Amparo Lasheras / GARA-NAIZ

Han transcurrido 50 años de las luchas obreras que tuvieron lugar en Gasteiz en los primeros meses de 1976. Cinco décadas de una huelga general que paralizó la ciudad y 50 años también del asesinato de cinco trabajadores, perpetrado por las fuerzas de seguridad de un empresariado y de un franquismo criminal que se resistía a desaparecer.

De hecho, nunca desapareció. Ha convivido en una transición con estructuras de olvido e impunidad, de convivencia con la herencia ideológica de la dictadura que sometió a los pueblos del Estado español durante 40 años. Da vértigo pensar en ello y haberlo vivido. Las emociones recuperan la memoria y, con ella, la fuerza de las ideas de clase, de todos los porqués que construyen los sueños y fundamentan la práctica y el compromiso para conseguirlos.
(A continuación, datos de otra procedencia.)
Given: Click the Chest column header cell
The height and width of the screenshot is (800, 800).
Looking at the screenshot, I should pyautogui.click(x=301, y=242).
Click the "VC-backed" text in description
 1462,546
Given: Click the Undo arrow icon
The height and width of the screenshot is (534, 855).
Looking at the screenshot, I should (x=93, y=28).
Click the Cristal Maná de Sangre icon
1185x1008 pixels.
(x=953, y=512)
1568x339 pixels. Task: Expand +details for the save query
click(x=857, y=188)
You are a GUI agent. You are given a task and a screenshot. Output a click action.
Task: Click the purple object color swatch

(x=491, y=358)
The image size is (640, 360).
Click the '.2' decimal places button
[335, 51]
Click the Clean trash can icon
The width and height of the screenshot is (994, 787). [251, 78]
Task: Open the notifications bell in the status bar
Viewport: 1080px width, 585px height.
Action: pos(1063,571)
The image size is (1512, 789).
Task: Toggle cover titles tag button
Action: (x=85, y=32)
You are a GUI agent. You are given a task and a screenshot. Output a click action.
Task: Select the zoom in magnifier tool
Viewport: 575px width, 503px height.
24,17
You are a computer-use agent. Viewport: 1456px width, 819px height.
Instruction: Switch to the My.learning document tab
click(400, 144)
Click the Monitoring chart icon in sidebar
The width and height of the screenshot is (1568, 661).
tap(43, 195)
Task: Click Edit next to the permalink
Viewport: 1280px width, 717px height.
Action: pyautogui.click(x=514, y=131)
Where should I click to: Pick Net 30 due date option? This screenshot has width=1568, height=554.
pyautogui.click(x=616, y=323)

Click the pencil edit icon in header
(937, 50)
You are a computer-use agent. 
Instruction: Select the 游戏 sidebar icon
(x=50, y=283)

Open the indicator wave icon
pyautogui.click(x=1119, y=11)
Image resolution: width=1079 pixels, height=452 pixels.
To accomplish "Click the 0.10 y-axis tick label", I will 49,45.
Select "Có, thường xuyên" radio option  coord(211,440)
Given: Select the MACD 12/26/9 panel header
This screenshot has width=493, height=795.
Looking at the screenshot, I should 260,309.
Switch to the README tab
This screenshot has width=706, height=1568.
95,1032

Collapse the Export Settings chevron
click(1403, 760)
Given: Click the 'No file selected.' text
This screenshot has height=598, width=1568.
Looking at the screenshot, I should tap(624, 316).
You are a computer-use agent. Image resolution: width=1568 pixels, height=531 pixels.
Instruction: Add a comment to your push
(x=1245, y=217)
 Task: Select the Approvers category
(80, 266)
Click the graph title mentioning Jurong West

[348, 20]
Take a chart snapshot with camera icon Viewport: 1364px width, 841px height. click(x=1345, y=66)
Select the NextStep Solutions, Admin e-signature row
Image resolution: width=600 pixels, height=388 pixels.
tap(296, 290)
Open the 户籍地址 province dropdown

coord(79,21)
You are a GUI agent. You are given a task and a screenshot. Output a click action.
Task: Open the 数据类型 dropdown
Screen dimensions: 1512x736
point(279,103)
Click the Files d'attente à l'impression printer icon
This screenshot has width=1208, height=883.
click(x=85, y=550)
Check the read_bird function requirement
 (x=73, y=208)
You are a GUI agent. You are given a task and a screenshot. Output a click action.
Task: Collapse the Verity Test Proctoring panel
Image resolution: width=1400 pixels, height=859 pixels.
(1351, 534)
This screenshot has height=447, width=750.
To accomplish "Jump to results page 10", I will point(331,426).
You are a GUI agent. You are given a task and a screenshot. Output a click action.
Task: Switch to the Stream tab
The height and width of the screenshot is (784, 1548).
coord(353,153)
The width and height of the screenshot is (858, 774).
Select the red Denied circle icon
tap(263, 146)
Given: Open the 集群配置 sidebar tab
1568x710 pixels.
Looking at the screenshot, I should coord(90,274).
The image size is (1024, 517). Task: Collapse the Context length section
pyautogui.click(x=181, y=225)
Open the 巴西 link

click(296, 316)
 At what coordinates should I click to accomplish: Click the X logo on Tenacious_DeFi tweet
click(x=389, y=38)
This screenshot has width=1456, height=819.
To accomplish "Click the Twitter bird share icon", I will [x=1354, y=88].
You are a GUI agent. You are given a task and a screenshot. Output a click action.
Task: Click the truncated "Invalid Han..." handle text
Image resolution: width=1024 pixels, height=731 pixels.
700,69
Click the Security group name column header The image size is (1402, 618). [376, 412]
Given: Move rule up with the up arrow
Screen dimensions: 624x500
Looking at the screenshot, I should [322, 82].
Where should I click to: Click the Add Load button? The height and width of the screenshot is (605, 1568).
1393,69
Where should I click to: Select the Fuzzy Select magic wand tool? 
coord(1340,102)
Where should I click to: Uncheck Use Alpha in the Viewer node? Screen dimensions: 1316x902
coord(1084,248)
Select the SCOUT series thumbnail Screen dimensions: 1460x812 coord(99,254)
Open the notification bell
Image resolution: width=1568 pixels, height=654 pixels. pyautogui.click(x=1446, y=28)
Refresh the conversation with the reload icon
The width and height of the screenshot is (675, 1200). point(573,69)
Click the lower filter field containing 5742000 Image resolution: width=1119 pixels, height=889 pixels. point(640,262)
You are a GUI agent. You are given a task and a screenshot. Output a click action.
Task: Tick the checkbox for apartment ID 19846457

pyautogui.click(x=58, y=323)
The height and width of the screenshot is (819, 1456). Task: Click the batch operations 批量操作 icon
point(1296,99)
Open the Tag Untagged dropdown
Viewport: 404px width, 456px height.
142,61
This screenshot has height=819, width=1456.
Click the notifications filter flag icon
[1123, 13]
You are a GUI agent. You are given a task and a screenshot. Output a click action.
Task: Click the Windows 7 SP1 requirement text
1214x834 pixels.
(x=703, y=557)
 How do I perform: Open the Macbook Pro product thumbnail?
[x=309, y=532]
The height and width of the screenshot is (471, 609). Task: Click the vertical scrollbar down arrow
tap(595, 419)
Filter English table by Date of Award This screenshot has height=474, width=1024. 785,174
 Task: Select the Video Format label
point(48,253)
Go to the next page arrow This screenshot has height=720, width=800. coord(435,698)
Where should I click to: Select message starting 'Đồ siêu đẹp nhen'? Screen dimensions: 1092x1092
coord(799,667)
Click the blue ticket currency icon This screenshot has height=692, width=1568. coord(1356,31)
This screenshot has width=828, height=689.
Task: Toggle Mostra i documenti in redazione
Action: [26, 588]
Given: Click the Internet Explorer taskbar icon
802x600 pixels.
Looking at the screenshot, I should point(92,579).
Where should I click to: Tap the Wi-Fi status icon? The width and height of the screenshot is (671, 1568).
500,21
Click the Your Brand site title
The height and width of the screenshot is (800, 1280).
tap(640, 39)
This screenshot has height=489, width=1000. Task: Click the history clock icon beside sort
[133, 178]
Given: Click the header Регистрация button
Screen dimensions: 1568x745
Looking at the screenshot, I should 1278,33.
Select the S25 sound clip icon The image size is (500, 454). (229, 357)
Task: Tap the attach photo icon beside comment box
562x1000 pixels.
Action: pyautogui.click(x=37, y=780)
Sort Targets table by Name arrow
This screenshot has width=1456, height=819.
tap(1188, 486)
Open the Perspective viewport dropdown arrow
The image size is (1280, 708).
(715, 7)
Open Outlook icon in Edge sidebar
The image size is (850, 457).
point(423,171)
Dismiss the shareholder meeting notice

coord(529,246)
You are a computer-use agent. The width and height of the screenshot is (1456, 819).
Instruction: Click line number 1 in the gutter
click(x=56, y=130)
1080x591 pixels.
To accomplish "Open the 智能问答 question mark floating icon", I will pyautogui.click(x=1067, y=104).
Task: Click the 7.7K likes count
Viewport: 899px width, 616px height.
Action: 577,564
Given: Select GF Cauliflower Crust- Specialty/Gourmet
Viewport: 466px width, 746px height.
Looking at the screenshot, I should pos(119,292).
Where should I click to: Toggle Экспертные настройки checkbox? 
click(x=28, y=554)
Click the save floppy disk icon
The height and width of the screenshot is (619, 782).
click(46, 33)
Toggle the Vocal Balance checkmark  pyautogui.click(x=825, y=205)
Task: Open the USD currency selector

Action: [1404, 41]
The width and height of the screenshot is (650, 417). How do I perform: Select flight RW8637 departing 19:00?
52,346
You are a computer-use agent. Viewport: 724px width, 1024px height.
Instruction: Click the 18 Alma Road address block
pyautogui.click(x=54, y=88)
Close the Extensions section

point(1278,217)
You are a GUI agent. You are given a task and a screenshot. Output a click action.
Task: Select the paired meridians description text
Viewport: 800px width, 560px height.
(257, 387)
Porque no olvidamos, nos repetimos en el recuerdo de un pasado combativo con la injusticia y la desigualdad.

Pero… ¿en este hoy, tan desaprensivo con los y las trabajadoras, cómo escribiremos el mañana? El 3 de marzo de 1976, la clase trabajadora exigió un salario digno y derechos laborales.

Cinco obreros fueron asesinados por ello. En el 2026, la huelga general convocada para el 17 de marzo reclama también la justicia de un salario mejor. 50 años, dos realidades que se asemejan y una misma lucha.